• **PASSAGE FOR REVIEW**:
━━━━━━━━
Her study, assisted by the Energy and Resources Institute at the University of Leeds, concentrated on the potential that kelp has for producing fuel at various times of its life cycle during the year.


View Larger Map


By analyzing the chemical composition of kelp harvested  at low tide at rocky outcrop on Abesrtystwyth Beach, Ceredigion, Wales, Adams and her colleagues determined the best time to harvest the kelp for use as potential biofuel, which in the case of Wales, was in July when the kelp had the highest levels of carbohydrates, including two key sugars, mannitol and laminarn, which are easily converted to biofuel. Those carbohydrates could be fermented or put through anaerobic digestion to produce either ethanol or methane. Another method is pyrolysis,  a method of heating the fuel in the absence of oxygen, which can produce bio-oil.

Another advantage that kelp has over terrestrial plants is that it contains little cellulose and thus is easier to handle when creating biofuel.
━━━━━━━━
• **SOURCE INFORMATION**:
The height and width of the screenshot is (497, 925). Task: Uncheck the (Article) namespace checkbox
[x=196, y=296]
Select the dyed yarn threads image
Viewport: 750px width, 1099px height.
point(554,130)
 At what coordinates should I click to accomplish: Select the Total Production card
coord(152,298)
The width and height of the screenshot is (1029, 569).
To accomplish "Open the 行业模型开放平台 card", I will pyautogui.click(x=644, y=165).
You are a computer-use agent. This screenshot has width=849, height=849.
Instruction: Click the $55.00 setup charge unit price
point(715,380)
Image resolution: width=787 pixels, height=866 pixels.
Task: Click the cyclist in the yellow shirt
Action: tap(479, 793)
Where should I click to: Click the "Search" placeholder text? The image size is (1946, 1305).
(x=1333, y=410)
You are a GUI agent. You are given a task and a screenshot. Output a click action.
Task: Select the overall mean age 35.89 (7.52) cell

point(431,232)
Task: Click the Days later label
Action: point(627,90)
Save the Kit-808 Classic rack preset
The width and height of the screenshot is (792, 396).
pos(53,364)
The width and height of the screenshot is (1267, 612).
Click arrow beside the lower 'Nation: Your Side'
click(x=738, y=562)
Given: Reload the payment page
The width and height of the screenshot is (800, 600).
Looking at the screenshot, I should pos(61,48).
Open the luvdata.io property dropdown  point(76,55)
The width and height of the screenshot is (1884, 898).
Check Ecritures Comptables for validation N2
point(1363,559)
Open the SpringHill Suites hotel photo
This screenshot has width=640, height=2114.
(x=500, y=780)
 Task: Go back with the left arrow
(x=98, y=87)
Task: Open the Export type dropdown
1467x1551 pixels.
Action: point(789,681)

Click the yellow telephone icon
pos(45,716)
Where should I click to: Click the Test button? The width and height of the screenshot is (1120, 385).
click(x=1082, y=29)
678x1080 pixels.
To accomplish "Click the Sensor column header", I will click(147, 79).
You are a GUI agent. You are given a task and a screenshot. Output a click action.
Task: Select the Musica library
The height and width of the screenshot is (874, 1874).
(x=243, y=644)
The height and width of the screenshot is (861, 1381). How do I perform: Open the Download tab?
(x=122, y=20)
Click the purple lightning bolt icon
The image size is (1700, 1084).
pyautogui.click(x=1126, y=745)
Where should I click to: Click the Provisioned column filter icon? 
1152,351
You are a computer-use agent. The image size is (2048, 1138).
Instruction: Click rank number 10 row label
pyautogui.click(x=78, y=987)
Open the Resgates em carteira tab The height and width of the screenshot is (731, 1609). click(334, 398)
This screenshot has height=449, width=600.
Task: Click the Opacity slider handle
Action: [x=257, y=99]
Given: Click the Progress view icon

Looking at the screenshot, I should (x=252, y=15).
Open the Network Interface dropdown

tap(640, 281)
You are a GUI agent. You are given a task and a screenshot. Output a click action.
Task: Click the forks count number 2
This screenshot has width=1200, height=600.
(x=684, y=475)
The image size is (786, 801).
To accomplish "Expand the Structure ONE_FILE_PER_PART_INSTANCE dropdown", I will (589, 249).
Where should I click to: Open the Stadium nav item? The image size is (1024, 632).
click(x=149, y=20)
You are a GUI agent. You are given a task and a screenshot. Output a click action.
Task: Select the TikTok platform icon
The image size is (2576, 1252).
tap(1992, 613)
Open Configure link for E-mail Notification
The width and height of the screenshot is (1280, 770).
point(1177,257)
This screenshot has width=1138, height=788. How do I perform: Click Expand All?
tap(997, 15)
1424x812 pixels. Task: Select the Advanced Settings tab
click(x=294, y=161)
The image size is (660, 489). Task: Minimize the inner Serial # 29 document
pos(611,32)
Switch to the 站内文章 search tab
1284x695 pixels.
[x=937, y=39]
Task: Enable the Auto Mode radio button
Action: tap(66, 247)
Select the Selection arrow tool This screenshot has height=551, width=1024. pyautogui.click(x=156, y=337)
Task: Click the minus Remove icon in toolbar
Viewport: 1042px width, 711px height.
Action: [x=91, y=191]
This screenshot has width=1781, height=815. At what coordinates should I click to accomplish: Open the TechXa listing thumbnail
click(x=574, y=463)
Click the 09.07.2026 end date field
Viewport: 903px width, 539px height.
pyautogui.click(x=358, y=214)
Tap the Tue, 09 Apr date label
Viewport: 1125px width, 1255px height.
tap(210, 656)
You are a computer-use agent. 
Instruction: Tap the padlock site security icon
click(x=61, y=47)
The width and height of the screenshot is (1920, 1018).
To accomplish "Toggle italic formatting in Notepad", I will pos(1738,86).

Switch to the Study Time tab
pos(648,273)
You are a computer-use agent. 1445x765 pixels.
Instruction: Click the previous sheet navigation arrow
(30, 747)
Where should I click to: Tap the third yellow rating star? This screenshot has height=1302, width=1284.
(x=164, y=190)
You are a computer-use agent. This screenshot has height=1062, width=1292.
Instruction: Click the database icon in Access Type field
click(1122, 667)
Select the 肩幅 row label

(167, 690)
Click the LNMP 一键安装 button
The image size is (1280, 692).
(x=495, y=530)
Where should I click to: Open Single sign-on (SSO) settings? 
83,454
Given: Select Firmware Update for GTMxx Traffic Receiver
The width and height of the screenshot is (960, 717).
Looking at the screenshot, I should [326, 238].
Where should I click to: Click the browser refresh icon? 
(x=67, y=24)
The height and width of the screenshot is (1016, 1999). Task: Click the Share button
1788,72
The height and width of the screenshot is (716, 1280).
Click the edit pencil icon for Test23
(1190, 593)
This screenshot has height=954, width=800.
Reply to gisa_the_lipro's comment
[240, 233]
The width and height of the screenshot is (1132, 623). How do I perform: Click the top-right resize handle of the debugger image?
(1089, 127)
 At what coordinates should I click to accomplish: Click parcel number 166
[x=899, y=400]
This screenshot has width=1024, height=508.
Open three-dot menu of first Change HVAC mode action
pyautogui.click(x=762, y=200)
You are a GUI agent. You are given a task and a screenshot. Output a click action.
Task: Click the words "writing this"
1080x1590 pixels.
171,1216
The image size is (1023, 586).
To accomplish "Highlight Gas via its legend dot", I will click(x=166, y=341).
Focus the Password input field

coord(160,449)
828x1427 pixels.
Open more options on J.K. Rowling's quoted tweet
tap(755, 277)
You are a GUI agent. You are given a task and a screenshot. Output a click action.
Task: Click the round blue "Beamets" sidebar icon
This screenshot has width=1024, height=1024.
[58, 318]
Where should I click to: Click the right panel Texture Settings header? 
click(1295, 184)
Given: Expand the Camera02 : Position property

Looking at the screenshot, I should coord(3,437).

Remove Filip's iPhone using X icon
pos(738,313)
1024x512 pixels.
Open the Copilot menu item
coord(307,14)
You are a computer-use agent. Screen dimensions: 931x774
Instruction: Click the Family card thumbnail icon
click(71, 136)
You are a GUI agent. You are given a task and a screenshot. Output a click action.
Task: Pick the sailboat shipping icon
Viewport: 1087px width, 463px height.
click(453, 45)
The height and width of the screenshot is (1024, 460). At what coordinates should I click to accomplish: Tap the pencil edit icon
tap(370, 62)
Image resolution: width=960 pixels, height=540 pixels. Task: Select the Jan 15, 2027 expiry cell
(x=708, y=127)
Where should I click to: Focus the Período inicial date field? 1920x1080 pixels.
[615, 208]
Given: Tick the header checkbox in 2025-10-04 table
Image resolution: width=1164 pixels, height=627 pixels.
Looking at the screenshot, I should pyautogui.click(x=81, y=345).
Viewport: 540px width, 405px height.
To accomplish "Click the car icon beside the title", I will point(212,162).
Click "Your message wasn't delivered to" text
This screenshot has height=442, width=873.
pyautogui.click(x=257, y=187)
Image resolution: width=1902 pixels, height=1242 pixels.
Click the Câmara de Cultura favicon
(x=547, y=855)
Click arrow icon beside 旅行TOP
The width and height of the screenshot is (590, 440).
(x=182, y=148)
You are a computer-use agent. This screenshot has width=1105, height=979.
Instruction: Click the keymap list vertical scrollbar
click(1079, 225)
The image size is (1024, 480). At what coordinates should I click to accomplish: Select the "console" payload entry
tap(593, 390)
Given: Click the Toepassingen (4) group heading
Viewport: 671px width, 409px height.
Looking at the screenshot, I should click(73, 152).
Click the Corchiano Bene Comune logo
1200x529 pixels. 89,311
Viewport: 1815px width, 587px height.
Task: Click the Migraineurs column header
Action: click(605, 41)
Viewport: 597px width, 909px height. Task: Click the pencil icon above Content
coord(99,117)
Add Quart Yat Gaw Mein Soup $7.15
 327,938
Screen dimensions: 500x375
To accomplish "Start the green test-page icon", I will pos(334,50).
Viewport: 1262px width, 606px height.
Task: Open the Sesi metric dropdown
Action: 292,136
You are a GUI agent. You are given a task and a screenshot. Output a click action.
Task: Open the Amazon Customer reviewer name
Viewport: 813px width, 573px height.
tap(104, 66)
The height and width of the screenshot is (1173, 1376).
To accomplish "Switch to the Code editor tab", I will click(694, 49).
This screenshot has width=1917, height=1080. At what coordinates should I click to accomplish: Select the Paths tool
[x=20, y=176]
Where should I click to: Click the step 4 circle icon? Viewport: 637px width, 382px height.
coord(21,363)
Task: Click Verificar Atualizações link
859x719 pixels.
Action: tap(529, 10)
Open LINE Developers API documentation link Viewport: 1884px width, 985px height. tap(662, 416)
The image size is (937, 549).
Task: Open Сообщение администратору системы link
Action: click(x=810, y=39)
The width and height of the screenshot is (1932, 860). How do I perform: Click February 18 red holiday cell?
━━━━━━━━
• **WORK INSTRUCTIONS**:
a. Which processes does the kelp biofuel passage name for turning kelp into fuel? List every one.
b. Repeat the stretch of the kelp biofuel passage from "By analyzing the" through "can produce bio-oil.".

• **LIST OF ANSWERS**:
a.
Fermentation
Anaerobic digestion
Pyrolysis

b.
By analyzing the chemical composition of kelp harvested  at low tide at rocky outcrop on Abesrtystwyth Beach, Ceredigion, Wales, Adams and her colleagues determined the best time to harvest the kelp for use as potential biofuel, which in the case of Wales, was in July when the kelp had the highest levels of carbohydrates, including two key sugars, mannitol and laminarn, which are easily converted to biofuel. Those carbohydrates could be fermented or put through anaerobic digestion to produce either ethanol or methane. Another method is pyrolysis,  a method of heating the fuel in the absence of oxygen, which can produce bio-oil.